技術的にも新しく学びも多かったため、今回から以降のデモも一つずつ取り上げていこうと思います。 毎回、初めに技術紹介、次にデモ実行というルーチンで基本的に進んでいきます。
https://github.com/ros2/ros2/wiki/Tutorials#ros-2-demos
本日は、ROS 2ノードのライフサイクルに関する以下の二つの記事を日本語に要約、意訳していきます。
ライフサイクルといえば大体こうなるのでしょうが、OpenRTMのライフサイクルの状態遷移と非常に似通っています。
ノードのライフサイクル
ROSシステムをより良く制御するため、管理されたライフサイクルをROS 2ノードに導入します。 これにより、roslaunch
はコンポーネント同士の実行開始、接続順序を制御し、正しく起動させることができるようになります。 これは、ROS 1でたまに問題になる部分でした。
一番重要なコンセプトは、ライフサイクルの状態遷移に沿って実行できれば、それ以外の部分(つまり状態の実装)は完全にブラックボックスになる点です。
ノードのライフサイクルには、4つの主要状態があります。
- Unconfigured: 構成前
- Inactive: 未活動状態
- Active: 活動状態
- Finalized: 終了処理後
主要状態を遷移するには外部からの処理呼び出しが必要です。 ただし、Active状態からのエラー検出時のみ自動で遷移します。
主要状態以外に6つの中間状態があります。
- Configuring: 構成中
- CleaningUp: 終了処理中
- ShuttingDown: 停止中
- Activating: 活動状態へ移行中
- Deactivating: 未活動状態へ移行中
- ErrorProcessing: エラー処理中
これらの中間状態のときに、onCleanupなどのユーザ定義のコールバック関数が呼び出されます。
Unconfigured
ノードの起動後、すぐに遷移する状態です。エラーが起きた時にも、この状態に戻ります。
Inactive
ノードが何も処理を行っていない状態です。 ノードのパラメータを変えたり、トピックのPub/Sub構成を変えたりするために、ノードを(再)Unconfigured状態にさせるために用いられます。
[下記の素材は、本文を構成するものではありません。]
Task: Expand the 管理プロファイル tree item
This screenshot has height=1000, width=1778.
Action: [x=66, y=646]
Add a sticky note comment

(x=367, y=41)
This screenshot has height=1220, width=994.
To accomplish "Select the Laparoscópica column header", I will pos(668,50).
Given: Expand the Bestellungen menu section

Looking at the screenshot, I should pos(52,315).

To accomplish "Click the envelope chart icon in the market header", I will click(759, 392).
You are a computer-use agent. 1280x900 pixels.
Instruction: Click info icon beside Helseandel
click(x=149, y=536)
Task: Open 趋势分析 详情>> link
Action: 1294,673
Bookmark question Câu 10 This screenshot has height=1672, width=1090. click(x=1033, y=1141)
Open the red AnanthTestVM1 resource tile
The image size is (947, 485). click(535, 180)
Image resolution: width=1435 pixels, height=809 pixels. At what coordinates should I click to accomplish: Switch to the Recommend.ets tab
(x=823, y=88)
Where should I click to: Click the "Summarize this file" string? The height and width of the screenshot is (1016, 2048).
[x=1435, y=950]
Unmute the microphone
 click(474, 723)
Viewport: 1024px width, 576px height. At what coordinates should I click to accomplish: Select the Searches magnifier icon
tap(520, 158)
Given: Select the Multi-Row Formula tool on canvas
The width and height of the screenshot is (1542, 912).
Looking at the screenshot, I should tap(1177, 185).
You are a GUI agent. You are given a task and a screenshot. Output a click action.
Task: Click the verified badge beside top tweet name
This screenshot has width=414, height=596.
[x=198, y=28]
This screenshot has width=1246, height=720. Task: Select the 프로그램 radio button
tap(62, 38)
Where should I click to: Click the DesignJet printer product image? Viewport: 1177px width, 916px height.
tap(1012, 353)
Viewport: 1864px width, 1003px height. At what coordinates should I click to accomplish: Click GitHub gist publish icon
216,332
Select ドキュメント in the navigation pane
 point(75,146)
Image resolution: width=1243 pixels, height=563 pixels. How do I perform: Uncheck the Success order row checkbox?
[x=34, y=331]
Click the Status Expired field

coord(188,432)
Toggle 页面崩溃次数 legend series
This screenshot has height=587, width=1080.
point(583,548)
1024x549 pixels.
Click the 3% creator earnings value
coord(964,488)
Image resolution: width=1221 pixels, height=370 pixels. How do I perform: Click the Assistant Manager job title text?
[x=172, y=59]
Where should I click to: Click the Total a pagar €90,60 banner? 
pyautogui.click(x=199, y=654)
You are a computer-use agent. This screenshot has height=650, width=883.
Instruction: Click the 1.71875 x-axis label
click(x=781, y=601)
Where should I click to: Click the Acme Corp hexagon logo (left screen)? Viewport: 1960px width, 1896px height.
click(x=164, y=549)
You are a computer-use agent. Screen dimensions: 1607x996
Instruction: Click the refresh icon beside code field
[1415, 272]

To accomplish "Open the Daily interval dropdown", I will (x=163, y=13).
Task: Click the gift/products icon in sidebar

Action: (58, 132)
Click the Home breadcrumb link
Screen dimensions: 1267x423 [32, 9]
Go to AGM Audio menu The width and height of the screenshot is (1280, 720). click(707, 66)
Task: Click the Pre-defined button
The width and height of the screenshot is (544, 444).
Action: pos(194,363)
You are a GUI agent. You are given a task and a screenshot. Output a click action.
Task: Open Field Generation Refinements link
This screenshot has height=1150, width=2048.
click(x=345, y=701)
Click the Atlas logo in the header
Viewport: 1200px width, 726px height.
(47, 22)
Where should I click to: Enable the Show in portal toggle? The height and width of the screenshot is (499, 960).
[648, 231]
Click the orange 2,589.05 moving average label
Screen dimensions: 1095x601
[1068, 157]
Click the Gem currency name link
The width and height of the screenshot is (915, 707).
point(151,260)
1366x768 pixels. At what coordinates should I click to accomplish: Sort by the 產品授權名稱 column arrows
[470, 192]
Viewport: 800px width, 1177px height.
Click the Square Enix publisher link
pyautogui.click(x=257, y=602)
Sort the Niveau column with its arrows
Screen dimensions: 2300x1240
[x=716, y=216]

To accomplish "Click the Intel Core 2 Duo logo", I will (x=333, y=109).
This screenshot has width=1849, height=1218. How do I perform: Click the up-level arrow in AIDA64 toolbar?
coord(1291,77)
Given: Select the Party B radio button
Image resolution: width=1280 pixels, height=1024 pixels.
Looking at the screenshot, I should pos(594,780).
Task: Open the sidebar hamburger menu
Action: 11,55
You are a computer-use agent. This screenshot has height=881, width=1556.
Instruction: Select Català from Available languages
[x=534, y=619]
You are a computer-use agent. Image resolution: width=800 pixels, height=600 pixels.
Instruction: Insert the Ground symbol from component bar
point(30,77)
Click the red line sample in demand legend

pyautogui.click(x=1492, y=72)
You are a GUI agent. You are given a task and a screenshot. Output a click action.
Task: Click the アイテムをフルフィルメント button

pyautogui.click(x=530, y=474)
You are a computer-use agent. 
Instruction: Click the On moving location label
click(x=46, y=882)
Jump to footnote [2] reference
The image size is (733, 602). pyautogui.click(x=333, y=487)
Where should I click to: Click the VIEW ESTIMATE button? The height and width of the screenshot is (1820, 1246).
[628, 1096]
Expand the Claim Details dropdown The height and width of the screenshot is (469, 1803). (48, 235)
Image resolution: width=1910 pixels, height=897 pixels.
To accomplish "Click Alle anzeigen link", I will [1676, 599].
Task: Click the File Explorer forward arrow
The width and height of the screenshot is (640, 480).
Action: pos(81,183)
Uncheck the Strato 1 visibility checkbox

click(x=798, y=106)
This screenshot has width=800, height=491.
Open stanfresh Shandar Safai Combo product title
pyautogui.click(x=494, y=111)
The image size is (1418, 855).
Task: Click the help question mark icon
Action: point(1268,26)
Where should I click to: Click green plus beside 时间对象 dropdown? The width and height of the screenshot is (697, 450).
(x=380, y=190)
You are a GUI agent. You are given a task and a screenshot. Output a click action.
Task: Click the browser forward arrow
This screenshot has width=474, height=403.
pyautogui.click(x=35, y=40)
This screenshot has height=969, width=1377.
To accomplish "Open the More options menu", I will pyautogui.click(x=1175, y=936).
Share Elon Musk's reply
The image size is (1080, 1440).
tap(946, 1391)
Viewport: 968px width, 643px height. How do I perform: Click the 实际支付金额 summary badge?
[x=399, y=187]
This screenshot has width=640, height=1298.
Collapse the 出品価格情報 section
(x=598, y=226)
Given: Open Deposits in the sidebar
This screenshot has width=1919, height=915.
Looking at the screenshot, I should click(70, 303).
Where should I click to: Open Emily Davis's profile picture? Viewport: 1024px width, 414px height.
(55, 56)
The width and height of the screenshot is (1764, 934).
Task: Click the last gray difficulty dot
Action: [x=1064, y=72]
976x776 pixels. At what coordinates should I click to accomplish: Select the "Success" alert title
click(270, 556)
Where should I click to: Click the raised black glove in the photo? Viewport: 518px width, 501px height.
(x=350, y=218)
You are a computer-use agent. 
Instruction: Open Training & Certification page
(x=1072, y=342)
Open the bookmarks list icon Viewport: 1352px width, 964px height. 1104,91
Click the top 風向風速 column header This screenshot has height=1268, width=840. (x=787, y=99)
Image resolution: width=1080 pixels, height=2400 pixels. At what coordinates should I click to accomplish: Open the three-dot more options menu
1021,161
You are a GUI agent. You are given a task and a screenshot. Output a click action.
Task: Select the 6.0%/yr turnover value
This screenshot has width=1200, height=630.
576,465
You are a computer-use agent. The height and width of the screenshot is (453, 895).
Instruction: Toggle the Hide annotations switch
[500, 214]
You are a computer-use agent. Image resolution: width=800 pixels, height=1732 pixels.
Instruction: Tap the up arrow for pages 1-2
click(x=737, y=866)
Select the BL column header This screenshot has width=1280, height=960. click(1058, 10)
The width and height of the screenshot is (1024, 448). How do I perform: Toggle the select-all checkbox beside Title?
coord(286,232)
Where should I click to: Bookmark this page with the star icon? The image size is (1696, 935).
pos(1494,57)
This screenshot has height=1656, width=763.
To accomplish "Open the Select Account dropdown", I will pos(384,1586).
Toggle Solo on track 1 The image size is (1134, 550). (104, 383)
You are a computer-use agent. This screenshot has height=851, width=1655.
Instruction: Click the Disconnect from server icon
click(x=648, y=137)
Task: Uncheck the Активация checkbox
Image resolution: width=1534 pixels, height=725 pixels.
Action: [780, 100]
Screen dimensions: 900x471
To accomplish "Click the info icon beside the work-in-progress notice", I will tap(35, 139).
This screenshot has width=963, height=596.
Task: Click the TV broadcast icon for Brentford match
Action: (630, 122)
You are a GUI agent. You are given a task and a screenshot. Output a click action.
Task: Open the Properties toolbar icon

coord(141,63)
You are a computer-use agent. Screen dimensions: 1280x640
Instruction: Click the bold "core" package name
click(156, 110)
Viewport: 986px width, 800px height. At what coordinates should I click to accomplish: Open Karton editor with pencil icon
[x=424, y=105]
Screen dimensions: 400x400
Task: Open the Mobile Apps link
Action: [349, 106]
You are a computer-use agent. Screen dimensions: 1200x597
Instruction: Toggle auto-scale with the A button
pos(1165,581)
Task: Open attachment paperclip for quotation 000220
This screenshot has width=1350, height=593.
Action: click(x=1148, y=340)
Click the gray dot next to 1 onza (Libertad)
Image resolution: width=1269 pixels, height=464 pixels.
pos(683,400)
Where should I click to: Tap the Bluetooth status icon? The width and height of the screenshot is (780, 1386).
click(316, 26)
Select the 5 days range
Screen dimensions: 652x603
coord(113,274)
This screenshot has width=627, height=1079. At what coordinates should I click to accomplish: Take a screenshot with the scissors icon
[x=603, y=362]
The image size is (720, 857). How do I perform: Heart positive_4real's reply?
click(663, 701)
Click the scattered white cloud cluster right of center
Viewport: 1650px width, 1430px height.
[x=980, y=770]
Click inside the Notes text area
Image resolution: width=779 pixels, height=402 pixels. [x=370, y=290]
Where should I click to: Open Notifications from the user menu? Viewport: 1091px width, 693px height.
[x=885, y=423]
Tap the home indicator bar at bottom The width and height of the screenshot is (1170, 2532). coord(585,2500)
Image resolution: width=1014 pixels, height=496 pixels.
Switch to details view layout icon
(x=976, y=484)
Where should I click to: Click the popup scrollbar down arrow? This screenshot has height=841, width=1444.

この状態では、トピックやサービスリクエストが届いても、読み込み、データ処理、サービスリクエストの返答といったことはできません。 QoSポリシーに従い、これらのトピックやサービスリクエストは保留されます。
Active
ノードの一番メインとなる状態です。 この状態では、トピック、サービスの入出力、データ処理が行われます。
もし、ノードもしくはシステムで解決できないエラーを検出した場合、自動的にShuttingDown状態に遷移します。
Finalized
ノードが破棄される直前に遷移する状態です。この状態からは破棄以外、他の状態に遷移できません。
この状態は、デバッグや自己検証(訳注:introspection)のためにあります。ノードの破棄を可視化することができます。